▶ [Work required]: The answer is to be an exact copy of the lines below running from the line with "Task: Expand the After hour dropdown" down to the line with "You are a computer-use agent. 650x365 pixels.", both ends included, and nothing more.
━━━━━ Data listing ━━━━━
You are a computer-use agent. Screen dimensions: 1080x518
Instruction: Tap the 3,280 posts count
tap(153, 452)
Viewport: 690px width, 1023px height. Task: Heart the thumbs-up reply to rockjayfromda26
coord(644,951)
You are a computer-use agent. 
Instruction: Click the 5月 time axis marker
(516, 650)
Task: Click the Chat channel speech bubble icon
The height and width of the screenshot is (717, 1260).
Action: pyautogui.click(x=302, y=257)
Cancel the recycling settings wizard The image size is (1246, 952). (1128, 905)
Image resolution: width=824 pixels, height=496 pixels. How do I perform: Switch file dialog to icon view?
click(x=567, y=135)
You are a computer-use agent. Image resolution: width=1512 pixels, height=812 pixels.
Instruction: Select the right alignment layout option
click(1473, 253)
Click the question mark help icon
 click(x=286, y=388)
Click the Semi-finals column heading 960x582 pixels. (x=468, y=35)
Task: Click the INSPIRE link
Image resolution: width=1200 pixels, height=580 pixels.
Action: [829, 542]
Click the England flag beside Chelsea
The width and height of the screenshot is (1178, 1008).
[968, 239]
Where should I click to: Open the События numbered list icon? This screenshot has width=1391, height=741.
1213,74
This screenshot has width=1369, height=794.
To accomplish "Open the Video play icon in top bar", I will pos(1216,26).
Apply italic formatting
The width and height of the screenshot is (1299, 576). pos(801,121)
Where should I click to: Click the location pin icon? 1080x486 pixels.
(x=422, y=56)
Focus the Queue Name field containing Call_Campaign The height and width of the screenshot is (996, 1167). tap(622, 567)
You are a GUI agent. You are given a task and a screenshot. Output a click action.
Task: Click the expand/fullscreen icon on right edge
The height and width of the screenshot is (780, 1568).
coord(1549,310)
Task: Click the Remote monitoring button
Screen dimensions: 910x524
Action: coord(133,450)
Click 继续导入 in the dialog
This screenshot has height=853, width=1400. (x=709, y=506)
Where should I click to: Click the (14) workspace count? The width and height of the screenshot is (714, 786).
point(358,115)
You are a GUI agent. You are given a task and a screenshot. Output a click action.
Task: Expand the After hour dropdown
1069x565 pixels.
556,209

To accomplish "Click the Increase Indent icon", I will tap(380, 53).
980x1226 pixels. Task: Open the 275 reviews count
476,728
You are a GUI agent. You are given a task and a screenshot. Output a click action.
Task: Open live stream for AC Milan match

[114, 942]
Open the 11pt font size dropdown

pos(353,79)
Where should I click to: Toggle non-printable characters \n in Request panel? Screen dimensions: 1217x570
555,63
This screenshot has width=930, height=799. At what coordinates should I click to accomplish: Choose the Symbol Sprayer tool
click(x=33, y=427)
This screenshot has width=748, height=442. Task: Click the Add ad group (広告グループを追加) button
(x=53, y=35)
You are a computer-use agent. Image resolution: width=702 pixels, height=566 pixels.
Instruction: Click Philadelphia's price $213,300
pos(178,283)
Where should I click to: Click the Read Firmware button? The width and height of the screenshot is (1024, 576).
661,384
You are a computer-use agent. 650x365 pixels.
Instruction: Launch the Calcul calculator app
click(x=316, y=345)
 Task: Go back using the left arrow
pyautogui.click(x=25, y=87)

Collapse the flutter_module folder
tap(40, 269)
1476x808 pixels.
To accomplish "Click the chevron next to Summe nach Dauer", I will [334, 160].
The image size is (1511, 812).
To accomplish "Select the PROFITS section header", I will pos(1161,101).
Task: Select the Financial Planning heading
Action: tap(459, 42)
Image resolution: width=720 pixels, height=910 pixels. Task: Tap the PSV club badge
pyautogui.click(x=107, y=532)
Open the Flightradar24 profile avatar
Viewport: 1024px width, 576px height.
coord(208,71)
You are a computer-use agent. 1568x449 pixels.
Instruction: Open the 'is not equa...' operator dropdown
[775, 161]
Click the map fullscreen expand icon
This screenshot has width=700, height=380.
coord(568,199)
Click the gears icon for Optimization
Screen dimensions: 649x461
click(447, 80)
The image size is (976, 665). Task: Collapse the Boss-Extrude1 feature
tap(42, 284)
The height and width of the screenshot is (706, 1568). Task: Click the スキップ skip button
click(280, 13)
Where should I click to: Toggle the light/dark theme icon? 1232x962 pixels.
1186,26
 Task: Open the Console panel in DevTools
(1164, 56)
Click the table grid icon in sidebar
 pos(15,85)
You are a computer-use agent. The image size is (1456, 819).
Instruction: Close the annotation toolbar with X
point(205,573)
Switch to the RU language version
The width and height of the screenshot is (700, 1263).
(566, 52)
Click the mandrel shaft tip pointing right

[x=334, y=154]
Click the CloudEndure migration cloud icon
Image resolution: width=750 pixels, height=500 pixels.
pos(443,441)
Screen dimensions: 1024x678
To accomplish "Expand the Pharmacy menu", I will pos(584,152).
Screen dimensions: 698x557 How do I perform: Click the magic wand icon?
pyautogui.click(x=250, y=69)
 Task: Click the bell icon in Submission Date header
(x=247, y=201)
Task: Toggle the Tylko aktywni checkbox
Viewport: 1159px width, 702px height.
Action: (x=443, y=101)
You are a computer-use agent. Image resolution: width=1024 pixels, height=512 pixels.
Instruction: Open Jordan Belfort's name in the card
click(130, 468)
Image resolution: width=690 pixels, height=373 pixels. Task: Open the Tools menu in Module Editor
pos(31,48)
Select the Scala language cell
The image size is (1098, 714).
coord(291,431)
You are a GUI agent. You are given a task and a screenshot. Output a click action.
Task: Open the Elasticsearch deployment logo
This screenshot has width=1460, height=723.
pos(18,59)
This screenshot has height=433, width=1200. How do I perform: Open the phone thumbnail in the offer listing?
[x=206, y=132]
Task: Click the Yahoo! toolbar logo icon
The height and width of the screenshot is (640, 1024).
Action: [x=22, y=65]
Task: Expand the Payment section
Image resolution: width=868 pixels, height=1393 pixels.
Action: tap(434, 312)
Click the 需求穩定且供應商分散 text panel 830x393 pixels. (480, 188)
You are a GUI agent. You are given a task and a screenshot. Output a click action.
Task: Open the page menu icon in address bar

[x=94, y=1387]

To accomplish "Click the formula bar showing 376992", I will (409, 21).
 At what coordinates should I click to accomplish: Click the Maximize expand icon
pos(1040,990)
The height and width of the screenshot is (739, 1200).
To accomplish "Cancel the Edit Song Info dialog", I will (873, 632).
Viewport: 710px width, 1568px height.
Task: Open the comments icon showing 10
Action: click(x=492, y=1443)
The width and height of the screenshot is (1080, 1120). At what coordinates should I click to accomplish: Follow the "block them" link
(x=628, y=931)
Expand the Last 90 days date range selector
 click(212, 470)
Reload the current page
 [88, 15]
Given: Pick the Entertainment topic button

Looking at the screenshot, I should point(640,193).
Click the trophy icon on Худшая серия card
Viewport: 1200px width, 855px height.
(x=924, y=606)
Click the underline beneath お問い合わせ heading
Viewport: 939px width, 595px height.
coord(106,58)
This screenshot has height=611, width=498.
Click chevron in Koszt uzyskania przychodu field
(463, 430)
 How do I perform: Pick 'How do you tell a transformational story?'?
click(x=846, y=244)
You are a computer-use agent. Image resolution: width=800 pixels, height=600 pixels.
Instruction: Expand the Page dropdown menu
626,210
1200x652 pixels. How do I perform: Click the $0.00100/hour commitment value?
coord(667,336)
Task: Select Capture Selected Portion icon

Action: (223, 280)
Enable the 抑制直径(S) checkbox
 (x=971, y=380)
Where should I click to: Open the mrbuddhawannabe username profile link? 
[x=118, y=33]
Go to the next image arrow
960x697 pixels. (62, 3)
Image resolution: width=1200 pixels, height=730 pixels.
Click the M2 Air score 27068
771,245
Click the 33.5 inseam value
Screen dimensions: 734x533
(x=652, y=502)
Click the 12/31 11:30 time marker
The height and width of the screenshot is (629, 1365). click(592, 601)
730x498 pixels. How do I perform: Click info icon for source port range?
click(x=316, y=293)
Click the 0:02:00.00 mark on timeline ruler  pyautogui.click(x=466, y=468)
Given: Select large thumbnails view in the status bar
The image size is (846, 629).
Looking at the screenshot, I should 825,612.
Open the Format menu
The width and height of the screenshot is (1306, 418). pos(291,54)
━━━━━
▶ [Exercise solution]:
Task: Expand the After hour dropdown
1069x565 pixels.
556,209

To accomplish "Click the Increase Indent icon", I will tap(380, 53).
980x1226 pixels. Task: Open the 275 reviews count
476,728
You are a GUI agent. You are given a task and a screenshot. Output a click action.
Task: Open live stream for AC Milan match

[114, 942]
Open the 11pt font size dropdown

pos(353,79)
Where should I click to: Toggle non-printable characters \n in Request panel? Screen dimensions: 1217x570
555,63
This screenshot has width=930, height=799. At what coordinates should I click to accomplish: Choose the Symbol Sprayer tool
click(x=33, y=427)
This screenshot has width=748, height=442. Task: Click the Add ad group (広告グループを追加) button
(x=53, y=35)
You are a computer-use agent. Image resolution: width=702 pixels, height=566 pixels.
Instruction: Click Philadelphia's price $213,300
pos(178,283)
Where should I click to: Click the Read Firmware button? The width and height of the screenshot is (1024, 576).
661,384
You are a computer-use agent. 650x365 pixels.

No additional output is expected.